[Stored records]
━━━━━━━━

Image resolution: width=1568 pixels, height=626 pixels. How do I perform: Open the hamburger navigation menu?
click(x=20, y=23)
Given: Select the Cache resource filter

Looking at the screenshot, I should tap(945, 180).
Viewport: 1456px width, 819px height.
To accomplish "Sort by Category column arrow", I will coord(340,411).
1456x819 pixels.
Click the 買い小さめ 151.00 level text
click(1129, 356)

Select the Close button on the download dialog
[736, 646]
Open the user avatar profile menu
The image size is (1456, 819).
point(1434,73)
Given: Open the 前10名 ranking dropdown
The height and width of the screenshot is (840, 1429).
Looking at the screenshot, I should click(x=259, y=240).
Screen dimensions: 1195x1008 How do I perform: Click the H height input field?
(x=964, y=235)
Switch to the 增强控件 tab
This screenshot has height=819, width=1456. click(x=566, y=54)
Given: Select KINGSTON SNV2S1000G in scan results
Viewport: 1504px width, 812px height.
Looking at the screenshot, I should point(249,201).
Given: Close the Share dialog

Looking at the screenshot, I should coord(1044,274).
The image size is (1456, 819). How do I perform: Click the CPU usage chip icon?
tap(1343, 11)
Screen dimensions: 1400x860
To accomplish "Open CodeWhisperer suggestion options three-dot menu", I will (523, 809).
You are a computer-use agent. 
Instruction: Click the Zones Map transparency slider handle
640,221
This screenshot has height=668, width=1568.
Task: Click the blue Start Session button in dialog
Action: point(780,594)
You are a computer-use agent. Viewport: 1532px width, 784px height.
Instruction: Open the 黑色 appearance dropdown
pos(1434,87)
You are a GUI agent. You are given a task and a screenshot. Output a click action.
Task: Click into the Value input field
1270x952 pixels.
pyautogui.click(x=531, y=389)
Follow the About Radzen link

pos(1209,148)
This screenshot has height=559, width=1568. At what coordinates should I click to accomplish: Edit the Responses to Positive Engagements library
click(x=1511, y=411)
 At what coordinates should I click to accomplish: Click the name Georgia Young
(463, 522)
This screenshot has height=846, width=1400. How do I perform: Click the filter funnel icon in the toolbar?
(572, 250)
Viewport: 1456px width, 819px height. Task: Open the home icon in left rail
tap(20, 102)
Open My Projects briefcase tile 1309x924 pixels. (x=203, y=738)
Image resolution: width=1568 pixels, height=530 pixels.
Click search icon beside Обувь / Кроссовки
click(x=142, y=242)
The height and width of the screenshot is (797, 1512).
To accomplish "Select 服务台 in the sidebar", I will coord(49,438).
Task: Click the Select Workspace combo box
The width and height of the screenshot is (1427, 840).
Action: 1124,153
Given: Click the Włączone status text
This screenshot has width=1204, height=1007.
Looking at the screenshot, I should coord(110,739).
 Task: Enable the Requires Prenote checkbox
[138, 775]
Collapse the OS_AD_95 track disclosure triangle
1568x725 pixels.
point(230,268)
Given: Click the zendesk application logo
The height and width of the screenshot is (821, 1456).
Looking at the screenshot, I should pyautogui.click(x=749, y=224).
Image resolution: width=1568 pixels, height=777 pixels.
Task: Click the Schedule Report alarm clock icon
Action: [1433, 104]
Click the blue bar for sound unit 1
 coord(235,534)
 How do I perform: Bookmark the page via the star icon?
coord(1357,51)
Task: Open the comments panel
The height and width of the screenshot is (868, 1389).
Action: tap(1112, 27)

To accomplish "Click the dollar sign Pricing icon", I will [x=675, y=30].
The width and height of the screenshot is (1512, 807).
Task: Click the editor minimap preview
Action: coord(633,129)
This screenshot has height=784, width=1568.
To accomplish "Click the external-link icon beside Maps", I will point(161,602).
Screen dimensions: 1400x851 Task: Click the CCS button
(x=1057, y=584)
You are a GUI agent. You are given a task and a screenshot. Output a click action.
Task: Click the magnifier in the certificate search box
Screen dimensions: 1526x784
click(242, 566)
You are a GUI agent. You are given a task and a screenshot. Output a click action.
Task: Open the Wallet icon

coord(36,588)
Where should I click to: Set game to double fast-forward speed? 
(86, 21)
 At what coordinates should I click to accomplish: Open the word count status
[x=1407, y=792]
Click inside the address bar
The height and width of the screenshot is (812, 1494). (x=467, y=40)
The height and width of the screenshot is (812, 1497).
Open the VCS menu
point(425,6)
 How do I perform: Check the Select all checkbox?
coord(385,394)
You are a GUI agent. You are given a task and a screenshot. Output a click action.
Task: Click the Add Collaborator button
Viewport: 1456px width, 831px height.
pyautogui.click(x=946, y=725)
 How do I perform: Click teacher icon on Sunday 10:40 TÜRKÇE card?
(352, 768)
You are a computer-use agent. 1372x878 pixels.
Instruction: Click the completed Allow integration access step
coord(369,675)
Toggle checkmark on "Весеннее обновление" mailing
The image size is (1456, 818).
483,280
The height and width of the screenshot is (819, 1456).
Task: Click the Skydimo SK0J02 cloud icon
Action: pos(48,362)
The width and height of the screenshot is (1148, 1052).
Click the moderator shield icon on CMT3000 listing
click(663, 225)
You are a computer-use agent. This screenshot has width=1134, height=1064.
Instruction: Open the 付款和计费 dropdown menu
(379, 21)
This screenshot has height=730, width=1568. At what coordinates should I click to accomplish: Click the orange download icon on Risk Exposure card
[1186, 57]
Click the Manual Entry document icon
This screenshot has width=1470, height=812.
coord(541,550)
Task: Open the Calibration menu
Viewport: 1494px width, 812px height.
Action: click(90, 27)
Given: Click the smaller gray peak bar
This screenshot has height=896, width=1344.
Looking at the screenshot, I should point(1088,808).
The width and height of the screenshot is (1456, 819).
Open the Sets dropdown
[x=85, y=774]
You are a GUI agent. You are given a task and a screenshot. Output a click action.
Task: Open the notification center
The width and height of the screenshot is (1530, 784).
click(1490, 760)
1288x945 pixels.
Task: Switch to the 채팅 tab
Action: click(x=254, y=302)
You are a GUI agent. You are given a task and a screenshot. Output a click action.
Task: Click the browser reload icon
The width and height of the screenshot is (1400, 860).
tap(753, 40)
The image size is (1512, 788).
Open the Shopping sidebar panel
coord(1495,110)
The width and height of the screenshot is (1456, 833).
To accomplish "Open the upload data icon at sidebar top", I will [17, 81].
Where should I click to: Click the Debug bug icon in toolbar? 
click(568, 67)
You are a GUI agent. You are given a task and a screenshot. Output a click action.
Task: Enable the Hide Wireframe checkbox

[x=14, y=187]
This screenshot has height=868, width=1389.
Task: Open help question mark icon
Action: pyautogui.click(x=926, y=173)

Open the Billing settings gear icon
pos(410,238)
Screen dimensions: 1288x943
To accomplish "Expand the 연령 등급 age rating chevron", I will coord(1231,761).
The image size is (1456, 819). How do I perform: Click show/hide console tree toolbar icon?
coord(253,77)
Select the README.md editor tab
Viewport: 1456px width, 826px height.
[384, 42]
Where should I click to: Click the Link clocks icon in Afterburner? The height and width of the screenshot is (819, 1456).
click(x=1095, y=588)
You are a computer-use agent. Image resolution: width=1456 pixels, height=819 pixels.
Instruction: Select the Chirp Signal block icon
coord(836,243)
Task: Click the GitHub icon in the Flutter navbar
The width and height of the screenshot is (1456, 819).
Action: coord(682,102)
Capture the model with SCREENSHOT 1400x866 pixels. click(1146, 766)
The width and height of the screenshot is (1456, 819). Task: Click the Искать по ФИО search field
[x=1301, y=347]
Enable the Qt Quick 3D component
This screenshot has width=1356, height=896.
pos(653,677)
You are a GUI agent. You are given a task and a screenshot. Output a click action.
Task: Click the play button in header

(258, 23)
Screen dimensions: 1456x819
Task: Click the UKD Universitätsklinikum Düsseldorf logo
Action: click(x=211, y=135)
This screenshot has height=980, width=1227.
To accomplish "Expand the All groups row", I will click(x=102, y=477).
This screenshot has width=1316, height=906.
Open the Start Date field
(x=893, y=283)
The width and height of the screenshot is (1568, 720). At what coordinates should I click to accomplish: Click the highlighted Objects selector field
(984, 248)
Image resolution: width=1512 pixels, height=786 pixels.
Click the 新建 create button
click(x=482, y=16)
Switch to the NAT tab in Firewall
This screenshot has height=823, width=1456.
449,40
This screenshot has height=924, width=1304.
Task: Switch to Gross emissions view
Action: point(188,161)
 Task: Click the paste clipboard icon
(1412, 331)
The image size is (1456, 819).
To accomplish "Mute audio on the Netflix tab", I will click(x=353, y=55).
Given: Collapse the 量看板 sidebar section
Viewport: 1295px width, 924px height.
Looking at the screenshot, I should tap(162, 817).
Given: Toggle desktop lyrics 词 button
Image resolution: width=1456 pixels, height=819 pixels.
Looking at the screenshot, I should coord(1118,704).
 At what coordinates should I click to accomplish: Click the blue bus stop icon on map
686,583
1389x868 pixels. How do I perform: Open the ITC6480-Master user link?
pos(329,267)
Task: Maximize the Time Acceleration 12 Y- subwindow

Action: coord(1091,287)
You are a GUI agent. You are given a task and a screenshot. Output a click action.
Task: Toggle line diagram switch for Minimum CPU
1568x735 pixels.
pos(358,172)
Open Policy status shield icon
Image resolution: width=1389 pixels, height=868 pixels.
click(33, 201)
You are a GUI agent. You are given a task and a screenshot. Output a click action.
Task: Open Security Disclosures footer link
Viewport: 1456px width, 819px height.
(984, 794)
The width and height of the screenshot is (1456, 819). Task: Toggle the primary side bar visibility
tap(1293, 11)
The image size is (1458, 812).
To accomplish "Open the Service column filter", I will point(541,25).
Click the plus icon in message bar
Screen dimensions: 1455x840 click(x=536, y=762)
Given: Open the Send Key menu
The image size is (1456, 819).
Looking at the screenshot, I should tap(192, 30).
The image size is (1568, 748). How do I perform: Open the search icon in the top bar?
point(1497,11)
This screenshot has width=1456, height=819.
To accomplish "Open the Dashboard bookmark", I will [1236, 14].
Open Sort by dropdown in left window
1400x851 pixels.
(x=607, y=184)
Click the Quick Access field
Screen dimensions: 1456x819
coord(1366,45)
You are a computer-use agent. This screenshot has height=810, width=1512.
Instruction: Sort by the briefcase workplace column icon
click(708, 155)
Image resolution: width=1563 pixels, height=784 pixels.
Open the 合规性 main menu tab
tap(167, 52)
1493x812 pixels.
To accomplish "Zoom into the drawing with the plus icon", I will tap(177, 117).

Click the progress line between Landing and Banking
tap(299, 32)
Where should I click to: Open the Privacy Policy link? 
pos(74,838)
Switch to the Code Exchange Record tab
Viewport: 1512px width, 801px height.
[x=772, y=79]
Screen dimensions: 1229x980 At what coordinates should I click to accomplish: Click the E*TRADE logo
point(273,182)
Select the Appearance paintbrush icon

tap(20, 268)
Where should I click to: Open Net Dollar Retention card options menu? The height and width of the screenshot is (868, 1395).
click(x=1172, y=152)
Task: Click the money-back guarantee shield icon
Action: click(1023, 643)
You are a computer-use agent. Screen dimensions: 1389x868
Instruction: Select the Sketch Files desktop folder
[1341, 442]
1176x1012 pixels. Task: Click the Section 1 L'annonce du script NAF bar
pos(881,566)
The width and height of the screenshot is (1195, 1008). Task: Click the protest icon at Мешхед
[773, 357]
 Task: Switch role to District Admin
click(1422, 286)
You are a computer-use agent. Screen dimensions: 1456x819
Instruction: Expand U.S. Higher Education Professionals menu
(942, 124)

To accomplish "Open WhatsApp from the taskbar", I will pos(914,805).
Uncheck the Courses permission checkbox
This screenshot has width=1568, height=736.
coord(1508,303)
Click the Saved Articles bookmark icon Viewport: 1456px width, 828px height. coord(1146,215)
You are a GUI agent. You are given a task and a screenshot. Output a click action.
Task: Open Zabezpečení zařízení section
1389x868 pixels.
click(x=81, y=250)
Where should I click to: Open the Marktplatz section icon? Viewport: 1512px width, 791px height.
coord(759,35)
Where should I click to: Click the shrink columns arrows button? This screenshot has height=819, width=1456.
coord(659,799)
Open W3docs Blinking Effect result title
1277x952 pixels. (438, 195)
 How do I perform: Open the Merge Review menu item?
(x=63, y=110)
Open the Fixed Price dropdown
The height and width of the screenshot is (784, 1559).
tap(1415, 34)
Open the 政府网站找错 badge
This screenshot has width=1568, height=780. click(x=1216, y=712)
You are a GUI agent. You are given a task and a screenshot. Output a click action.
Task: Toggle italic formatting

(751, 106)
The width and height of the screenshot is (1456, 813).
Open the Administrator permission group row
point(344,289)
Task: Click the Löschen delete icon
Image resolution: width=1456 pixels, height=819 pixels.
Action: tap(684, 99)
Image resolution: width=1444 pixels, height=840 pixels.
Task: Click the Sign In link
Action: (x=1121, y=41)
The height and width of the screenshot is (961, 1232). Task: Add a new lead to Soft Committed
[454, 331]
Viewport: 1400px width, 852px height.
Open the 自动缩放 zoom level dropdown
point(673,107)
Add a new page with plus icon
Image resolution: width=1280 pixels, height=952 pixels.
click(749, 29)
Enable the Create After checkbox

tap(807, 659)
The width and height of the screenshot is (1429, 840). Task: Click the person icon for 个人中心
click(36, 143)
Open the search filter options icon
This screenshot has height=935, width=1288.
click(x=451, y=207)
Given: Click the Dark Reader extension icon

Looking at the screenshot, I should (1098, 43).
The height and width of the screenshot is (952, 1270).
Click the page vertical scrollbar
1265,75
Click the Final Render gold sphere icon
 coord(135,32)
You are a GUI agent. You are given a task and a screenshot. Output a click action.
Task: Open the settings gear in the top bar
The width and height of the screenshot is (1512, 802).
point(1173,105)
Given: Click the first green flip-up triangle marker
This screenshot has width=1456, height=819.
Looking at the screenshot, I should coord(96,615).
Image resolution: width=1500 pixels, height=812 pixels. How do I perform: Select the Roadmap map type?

━━━━━━━━

DIRECTIONS
Your answer must be one number: the count of lines in the entries that contain the string "with".

RESPONSE AREA
3